Friday, July 21, 2017

Not Every Swing is a Hit


When I don't have luck in landscape, I can still turn to portrait practice and feel like my time isn't a total loss.  Every head done is one baby step forward (though some seem like a slip back).  The above painting is done from a photo of Ian McKellen, the British actor (Lord of the Rings, X Men, etc.) who has a very expressive face and eyes.  I didn't spend any time on the clothing here, since I was just pushing for a resemblance.  Sometimes I begin with a sketch on the board, sometimes I just begin painting the large value shapes; sometimes I measure for accurate placement of major features and sometimes I just wing it.  But I am finding that no matter which approach I use, it takes about the same amount of time to arrive at the destination.  When I wing it, I will occassionally check back to measure and see how close I came to the reference, and it surprises me how very accurate my guesses have become.  I guess the number of heads behind me has done something after all!  


This one is less successful, and I probably spent less time on it because it didn't seem to have great promise once it was blocked in.  There might be something there if I continue with it, add some glazing, change some temperature here and there.  But it still counts as a head, a baby step, and every hour spent at the easel is time on the road to a destination unknown.  This morning was our weekly plein air get together, and Randall mentioned that he just didn't feel it happening for him today.  If someone as accomplished as he is can feel that, I can feel excused when it happens to me.  Sometimes the magic isn't working.  Sometimes the subject doesn't speak to you in a way you want to translate.  Even great natural beauty doesn't necessarily make for a good painting motif.  But when, for whatever reason, I catch a feeling in what I see, get excited to get to the easel and discover if I can get it out of me, if my idea works in paint, if my mind and my hands can work together for a change and share something my heart is experiencing, then it doesn't get any better than that.  That is worth the countless times when it just doesn't seem to be happening and the result is blah.  Every blank canvas holds the promise that this time might be a good one.  And I'm talking about a good that is relative; good compared to what I have done, or good compared to the disappointments.  I find that it requires a certain degree of optimism to step up to the easel, something not easy for a life-long pessimist.  Maybe that's what Art brings: Hope to the hopeless.


Friday, July 14, 2017

Elk Rock


Elk Rock plein air

Above is the result of today's outing with our plein air group at the Bishop's Close at Elk Rock in Dunthorpe.  I feel that I am edging closer to getting a finished painting out of these outdoor sessions.  It always seems to fall short, and this is no exception, but though this photo doesn't show it, I did manage to capture a bit of the lighting effect that declared glorious summer.  The temperature was perfect, the company of four additonal painters made the day enjoyable no matter the results, and we may return to this spot next week to work at getting closer to our individual goals.

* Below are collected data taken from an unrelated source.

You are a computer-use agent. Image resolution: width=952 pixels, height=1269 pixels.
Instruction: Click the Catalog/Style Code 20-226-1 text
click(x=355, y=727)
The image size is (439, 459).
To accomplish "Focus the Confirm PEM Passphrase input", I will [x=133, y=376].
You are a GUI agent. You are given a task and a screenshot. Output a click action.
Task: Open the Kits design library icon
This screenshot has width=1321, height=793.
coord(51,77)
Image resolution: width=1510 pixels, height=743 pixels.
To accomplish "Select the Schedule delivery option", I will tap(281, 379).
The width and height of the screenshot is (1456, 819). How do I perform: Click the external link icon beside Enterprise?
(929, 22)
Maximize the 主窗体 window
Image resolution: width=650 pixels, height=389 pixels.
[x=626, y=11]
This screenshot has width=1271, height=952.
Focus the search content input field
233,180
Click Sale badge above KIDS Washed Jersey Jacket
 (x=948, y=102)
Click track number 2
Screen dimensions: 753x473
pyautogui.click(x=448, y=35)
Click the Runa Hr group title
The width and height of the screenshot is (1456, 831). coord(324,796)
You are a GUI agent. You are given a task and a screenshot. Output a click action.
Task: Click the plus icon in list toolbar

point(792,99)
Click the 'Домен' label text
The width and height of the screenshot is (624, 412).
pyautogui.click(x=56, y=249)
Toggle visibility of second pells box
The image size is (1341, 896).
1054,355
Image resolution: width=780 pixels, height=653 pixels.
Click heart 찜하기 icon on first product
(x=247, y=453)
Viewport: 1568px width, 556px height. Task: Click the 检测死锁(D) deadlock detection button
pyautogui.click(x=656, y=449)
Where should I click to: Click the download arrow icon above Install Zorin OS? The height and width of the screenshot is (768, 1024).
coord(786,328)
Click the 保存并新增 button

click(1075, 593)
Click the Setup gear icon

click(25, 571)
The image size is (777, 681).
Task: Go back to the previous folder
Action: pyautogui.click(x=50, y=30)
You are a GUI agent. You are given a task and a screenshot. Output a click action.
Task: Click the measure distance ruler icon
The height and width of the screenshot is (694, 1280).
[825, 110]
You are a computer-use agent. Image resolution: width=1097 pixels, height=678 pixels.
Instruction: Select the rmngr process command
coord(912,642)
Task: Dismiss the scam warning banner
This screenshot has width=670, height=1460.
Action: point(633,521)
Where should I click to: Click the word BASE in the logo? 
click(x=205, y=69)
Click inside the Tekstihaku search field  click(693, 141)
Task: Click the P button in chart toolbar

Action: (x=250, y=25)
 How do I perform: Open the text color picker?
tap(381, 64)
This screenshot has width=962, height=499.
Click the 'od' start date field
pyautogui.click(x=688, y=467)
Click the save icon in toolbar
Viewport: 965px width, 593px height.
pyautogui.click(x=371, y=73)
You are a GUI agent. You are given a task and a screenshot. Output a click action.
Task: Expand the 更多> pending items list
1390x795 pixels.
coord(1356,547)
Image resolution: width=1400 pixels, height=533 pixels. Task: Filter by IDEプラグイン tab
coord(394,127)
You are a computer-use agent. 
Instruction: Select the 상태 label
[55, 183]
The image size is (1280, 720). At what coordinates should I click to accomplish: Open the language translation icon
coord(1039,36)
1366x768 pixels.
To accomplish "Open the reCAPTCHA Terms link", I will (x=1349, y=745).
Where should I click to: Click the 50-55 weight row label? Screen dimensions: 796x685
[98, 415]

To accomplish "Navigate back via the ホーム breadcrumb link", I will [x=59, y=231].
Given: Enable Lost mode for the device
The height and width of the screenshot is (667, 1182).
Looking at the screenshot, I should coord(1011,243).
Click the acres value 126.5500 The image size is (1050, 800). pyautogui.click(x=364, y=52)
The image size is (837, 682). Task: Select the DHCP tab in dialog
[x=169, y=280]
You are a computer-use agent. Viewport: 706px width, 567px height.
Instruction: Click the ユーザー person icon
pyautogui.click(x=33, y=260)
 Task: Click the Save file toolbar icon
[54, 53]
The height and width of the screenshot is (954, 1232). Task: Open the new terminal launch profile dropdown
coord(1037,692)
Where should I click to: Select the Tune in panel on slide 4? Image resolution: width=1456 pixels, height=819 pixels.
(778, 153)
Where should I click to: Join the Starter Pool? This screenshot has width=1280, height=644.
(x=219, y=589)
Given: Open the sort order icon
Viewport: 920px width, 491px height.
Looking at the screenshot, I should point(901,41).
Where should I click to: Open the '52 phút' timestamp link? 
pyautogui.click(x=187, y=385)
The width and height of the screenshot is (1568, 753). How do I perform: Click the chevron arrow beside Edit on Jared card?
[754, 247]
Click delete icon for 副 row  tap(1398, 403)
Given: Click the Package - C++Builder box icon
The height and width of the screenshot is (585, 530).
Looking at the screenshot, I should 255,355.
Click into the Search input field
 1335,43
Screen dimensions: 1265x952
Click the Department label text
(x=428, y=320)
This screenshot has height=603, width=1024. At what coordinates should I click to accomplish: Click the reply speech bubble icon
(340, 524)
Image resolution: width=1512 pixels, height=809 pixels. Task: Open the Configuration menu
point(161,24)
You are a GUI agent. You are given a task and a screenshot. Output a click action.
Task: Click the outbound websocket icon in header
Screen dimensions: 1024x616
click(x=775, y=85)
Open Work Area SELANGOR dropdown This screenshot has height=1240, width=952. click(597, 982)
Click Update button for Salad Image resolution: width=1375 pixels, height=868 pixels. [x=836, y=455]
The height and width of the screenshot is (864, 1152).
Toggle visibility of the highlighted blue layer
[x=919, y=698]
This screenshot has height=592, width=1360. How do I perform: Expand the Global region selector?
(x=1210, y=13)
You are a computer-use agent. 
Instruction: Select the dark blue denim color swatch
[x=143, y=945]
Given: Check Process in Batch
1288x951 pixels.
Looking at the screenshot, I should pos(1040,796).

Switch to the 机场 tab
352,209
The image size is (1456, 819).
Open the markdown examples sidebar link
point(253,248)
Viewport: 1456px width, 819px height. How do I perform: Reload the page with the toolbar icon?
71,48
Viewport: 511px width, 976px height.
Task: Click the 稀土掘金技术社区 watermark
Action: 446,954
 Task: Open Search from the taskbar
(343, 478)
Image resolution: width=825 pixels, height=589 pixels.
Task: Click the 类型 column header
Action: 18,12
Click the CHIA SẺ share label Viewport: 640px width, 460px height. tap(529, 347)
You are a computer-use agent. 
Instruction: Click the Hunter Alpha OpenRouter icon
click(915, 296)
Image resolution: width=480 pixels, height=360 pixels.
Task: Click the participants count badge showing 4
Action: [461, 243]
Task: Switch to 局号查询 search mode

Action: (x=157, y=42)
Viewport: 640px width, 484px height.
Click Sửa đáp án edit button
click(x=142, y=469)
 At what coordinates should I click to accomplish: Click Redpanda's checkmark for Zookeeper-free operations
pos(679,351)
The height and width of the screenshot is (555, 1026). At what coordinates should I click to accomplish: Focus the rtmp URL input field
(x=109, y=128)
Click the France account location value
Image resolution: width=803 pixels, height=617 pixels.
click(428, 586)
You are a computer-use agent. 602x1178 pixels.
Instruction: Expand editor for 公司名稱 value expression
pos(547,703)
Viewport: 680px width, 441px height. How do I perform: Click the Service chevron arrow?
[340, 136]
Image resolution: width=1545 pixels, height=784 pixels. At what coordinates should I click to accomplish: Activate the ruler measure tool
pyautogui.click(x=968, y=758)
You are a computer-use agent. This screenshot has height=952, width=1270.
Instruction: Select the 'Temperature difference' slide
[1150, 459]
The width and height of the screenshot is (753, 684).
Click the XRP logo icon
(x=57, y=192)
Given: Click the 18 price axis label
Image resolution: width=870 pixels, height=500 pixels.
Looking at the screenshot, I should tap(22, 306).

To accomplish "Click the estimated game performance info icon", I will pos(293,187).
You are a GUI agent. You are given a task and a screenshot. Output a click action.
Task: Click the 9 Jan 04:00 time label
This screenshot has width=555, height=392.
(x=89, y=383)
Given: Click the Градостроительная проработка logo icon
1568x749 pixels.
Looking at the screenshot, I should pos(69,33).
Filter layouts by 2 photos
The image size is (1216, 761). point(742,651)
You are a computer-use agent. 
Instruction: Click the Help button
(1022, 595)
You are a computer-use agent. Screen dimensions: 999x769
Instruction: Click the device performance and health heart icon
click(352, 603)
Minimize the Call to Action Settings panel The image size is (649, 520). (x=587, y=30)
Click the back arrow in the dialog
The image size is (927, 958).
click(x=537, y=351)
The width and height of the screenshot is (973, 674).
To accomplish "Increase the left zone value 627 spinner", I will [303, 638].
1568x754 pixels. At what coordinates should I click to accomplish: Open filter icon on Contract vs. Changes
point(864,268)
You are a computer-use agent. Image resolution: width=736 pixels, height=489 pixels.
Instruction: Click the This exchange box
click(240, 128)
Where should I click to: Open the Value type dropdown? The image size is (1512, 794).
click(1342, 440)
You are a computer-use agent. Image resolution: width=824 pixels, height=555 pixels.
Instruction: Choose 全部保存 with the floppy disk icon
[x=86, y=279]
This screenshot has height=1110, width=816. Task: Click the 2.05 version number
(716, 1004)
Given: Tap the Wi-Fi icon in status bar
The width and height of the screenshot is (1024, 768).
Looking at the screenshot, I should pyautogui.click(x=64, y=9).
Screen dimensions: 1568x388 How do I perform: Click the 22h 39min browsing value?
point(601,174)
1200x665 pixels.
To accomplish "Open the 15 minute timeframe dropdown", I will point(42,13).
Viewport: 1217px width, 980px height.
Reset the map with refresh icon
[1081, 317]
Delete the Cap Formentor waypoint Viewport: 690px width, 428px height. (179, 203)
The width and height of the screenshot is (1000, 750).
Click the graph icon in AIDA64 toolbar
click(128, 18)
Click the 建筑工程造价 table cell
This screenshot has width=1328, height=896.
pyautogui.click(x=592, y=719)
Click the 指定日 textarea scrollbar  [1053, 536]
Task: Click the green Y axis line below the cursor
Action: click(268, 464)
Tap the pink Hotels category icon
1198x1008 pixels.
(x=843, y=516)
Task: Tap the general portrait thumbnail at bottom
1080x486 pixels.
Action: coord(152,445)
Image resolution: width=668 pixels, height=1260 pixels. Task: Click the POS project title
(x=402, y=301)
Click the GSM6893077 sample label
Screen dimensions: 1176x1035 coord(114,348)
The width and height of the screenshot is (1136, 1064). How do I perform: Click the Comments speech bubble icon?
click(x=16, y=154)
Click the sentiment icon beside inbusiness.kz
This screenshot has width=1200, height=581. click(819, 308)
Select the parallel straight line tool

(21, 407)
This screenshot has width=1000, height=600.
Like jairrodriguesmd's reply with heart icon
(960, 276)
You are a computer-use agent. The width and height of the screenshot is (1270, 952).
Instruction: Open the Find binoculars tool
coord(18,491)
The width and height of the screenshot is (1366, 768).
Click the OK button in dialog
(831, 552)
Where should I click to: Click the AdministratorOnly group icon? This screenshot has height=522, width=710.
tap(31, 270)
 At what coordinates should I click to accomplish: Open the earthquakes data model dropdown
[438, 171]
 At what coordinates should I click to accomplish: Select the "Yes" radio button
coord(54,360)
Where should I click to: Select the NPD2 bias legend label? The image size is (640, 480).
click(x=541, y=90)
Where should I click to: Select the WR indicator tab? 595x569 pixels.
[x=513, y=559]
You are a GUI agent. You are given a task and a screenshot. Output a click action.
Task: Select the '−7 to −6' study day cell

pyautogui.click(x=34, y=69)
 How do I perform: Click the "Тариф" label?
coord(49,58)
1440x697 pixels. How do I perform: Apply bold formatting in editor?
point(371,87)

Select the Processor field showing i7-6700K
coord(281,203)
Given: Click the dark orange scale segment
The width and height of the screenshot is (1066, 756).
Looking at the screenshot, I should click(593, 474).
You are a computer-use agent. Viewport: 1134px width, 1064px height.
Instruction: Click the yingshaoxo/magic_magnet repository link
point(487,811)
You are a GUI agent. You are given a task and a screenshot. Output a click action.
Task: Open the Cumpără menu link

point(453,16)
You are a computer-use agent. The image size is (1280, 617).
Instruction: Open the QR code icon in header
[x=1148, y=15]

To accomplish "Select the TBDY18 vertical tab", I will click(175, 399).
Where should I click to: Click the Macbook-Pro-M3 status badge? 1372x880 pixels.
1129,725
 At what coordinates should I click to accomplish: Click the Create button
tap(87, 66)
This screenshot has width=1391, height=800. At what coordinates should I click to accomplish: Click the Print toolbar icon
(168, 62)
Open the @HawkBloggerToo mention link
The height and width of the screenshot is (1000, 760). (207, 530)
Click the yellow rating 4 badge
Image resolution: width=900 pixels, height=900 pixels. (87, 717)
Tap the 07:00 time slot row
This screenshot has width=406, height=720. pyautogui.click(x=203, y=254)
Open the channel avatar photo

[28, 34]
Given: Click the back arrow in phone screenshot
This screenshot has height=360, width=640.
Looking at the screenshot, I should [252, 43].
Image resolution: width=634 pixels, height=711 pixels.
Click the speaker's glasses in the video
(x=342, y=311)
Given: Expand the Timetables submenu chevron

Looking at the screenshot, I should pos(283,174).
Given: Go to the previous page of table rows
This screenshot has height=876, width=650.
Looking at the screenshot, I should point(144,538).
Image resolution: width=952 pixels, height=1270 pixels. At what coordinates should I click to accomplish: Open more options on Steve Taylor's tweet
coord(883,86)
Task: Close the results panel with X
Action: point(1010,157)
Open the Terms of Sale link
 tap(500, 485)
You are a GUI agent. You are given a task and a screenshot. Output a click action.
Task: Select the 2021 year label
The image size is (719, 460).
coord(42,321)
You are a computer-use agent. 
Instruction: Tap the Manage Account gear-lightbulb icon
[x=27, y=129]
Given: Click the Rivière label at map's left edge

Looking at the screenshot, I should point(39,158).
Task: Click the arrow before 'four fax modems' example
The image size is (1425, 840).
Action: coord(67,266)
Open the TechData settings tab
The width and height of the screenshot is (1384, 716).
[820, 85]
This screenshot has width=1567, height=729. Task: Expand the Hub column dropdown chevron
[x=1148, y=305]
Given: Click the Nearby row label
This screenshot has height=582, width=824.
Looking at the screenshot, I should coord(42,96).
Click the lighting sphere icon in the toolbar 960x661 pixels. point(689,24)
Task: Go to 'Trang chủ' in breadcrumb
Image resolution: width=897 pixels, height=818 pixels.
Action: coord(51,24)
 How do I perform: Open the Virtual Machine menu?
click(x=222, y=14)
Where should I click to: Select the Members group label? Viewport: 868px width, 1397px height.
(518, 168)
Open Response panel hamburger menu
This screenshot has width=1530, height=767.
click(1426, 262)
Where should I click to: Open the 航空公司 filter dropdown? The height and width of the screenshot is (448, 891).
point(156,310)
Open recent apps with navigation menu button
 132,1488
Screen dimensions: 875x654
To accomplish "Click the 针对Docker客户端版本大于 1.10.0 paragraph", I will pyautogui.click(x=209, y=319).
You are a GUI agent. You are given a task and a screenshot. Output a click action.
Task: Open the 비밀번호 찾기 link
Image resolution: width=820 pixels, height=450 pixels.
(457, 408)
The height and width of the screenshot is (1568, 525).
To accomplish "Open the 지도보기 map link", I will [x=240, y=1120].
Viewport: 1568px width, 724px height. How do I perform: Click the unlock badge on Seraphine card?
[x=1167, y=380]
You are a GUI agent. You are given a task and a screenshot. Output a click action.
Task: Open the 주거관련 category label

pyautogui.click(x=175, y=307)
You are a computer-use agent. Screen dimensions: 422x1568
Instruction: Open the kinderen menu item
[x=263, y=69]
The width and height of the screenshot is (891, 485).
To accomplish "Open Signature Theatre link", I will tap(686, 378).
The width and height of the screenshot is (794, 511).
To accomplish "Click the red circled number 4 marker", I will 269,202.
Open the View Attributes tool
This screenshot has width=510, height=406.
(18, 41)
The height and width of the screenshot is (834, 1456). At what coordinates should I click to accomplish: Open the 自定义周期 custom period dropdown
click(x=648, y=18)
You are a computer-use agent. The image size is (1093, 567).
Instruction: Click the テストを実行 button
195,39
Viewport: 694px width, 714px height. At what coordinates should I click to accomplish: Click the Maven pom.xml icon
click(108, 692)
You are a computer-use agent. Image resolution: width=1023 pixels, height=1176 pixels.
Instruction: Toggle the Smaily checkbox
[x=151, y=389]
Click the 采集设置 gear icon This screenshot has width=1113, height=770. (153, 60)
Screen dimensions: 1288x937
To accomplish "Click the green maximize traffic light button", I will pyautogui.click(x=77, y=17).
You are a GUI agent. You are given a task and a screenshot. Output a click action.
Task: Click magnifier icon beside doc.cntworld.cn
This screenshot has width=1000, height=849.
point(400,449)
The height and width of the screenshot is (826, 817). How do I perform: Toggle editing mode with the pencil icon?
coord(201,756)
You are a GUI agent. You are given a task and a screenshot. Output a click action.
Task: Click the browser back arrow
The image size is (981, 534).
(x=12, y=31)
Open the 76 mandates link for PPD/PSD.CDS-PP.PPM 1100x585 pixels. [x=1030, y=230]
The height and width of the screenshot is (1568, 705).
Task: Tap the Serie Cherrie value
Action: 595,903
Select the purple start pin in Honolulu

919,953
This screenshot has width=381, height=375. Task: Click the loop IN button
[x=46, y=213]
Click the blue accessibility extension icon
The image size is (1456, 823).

Top of Oswego Creek, Algae Effect 12x16

This above piece is a study I have been working on this week, concurrently with a larger canvas of the same subject.  I thought that I might forge through each step on the smaller piece and then switch to the larger one while I still remembered what I was doing, but in the end it seemed not to be a very effective approach.  I might have done better to just complete the smaller one first.  The foreground is unresolved and the gunk floating on the water needs lots more work, everything needs more, but I am switching my focus to the larger canvas now.


Another portrait sketch.  I don't know why I like them so rough around the edges, so unrefined, but I guess my intent is to get to a likeness quickly and worry about making nice paintings later.  As soon as I feel I have captured the personality, I stop.  I understand this can't be the end game, but for now it seems to be a satisfying exercise.  This may be the downside of the self-taught: an instructor might nip this in the bud and smack my hands with a ruler.  



Tuesday, July 4, 2017

Photography for Blogging


Across the Canal 16x20 oil on board

Above is a photograph of a recent painting, previously posted.  This new photo was taken with my iPhone outdoors in full sun after the painting had fully dried.  Below is the photo previously shown, which was taken indoors while the paint was still wet, under incandescent light, with the same iPhone.  There is a world of difference.  In reality, the painting is neither of these, but something in between.  It has some of the saturation of the one above, but also some of the subtlety of the one below, especially in the background and in the water.


This presents me with a bit of a dilemna: do I invest all the time to discover a better way to photograph work to post here, or do I continue on as I have been, which is to take easy snapshots and slap them up, move along to the next project?  How much time should I take to put together a post when the purpose of my posting is just to encourage me to keep painting and learning?  I hate to do a disservice to anyone with the inclination to check in on my progress, but then, don't you get a decent idea from whatever photo I post?  And this doesn't even take into account not being able to use my DSLR because Apple no longer provides a driver for it on the latest upgrade.  Some of you who have followed this blog for a while will realize I will probably just take the easiest route at this point.  Though it's nice to have full sun for a change, so maybe some photos outside.  In the end, for me, it is more about just getting out and painting.